Nood aan Nationaal Actieplan
Tegelijk mag ons applaus voor de terechte verontwaardiging in de kranten en op de sociale media er niet voor zorgen dat onze politici denken dat ze er daarmee vanaf zijn. Want een verklaring in de krant of een felle tweet alleen zullen ons niet redden.
Zo is het helaas alweer wachten op een Nationaal Actieplan tegen Homo- en Transfobie. Zowel de Vlaamse, Waalse, Brusselse als federale regeringen hebben een minister voor Gelijke Kansen. Bijna alle democratische partijen zitten in één of meer van die regeringen. Allemaal hebben ze aangegeven dat ze de strijd tegen haat en geweld tegen LGBTI+-personen belangrijk vinden. En toch… blijven we opnieuw op onze honger zitten.
Elk van die regeringen voert natuurlijk wel een gelijkekansenbeleid waarbij ze ook rekening houden met hun regenboog-bevolking. Maar een efficiënt beleid tegen discriminatie en geweld kan je in België alleen samen voeren. Het eerste plan uit 2013 had zes prioriteiten: meer onderzoek naar homo- en transfoob geweld, een verbeterde wetgeving, een verbeterde preventie, sensibilisering, uitbreiding van slachtofferhulp en een efficiënt opvolgings- en vervolgingsbeleid bij politie en parket.
Bekijken we dit lijstje, dan moeten we jammer genoeg vaststellen dat deze acties nog altijd prioritair zouden moeten zijn. Unia kreeg vorig jaar niet minder dan 406 meldingen over discriminatie wegens seksuele geaardheid binnen en gaat ervan uit dat die cijfers maar een stukje van de werkelijkheid tonen omdat heel wat homofobie, transfobie en anti-homoseksueel of anti-trans geweld niet aangegeven of gemeld wordt.
Kantelpunt
De nood aan dit Nationale Actieplan is dus even groot als in 2013. Als onze overheden dit niet samen aanpakken, dan zullen we ook de volgende stap naar de integratie op straat en op de werkvloer niet kunnen zetten.

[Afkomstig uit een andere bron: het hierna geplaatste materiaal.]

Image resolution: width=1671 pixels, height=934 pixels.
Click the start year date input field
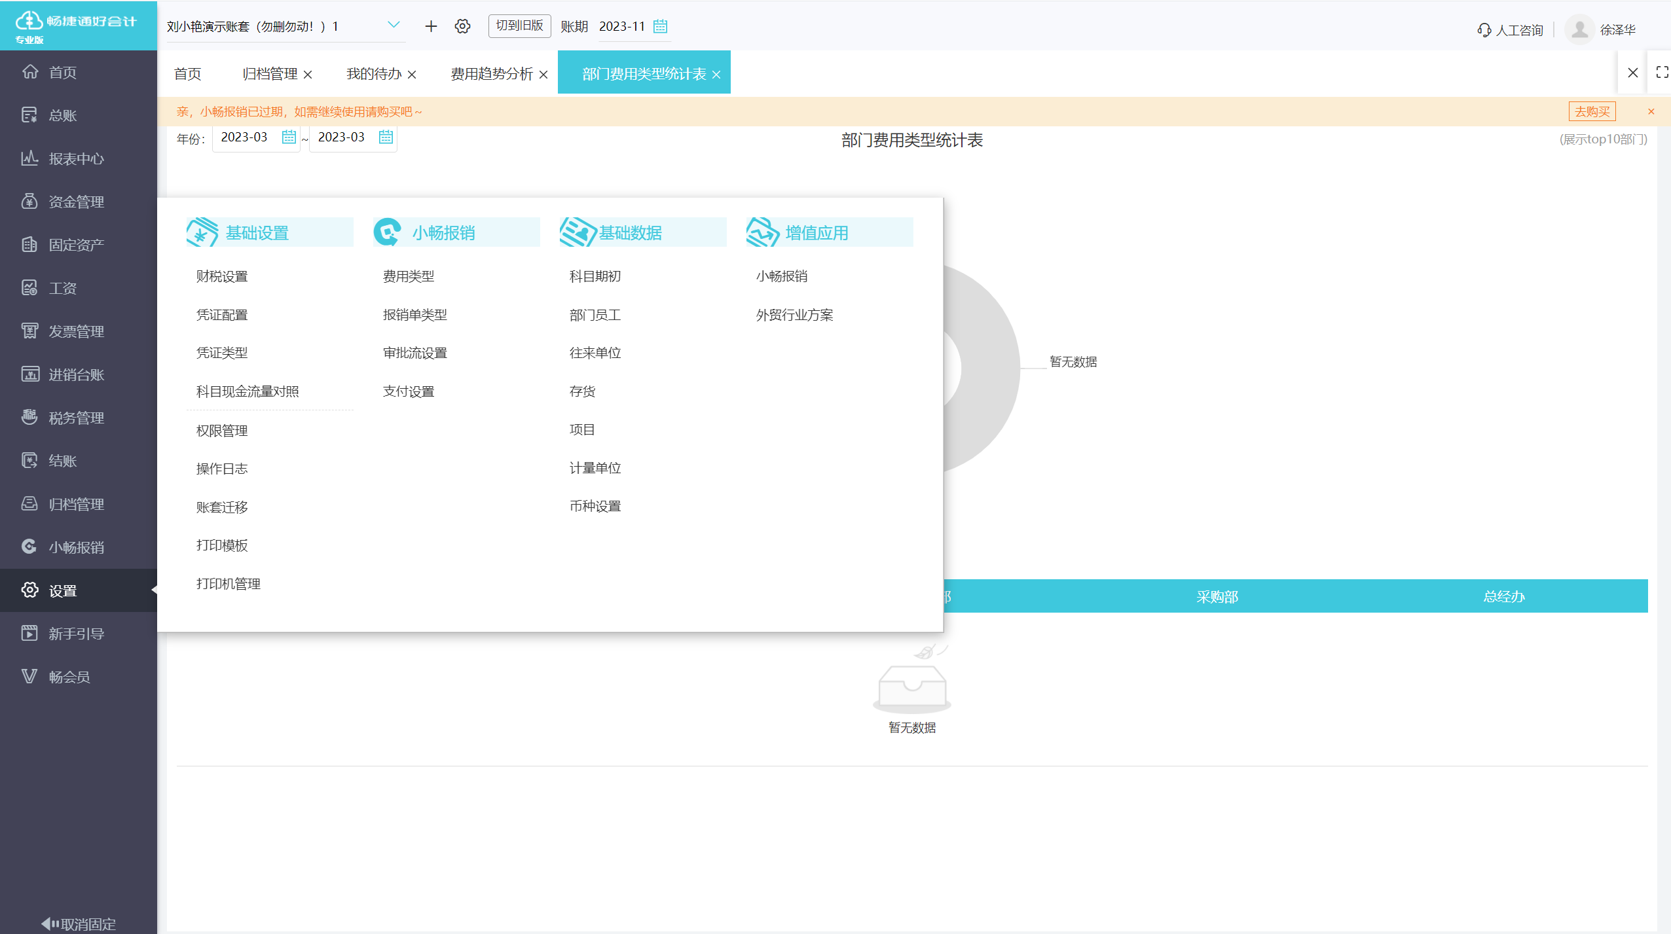click(244, 137)
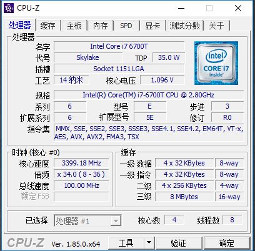The width and height of the screenshot is (255, 251).
Task: Click the 规格 specification text field
Action: point(149,95)
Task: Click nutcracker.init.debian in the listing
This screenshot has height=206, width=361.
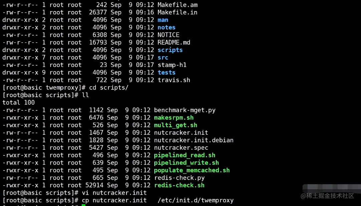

Dan worden de ‘gewoon normaal’-stickers misschien het kantelpunt, het eerste openlijke teken van de achteruitgang van LGBTI+-rechten in België. We kunnen het stoppen, het is nog niet te laat. Maar de tijd dat we konden denken dat het vanzelf wel allemaal goed zou komen is voorbij. Beste politici, er is actie nodig! Nu! Toon dat jullie wel degelijk wakker liggen van jullie LGBTI+-landgenoten.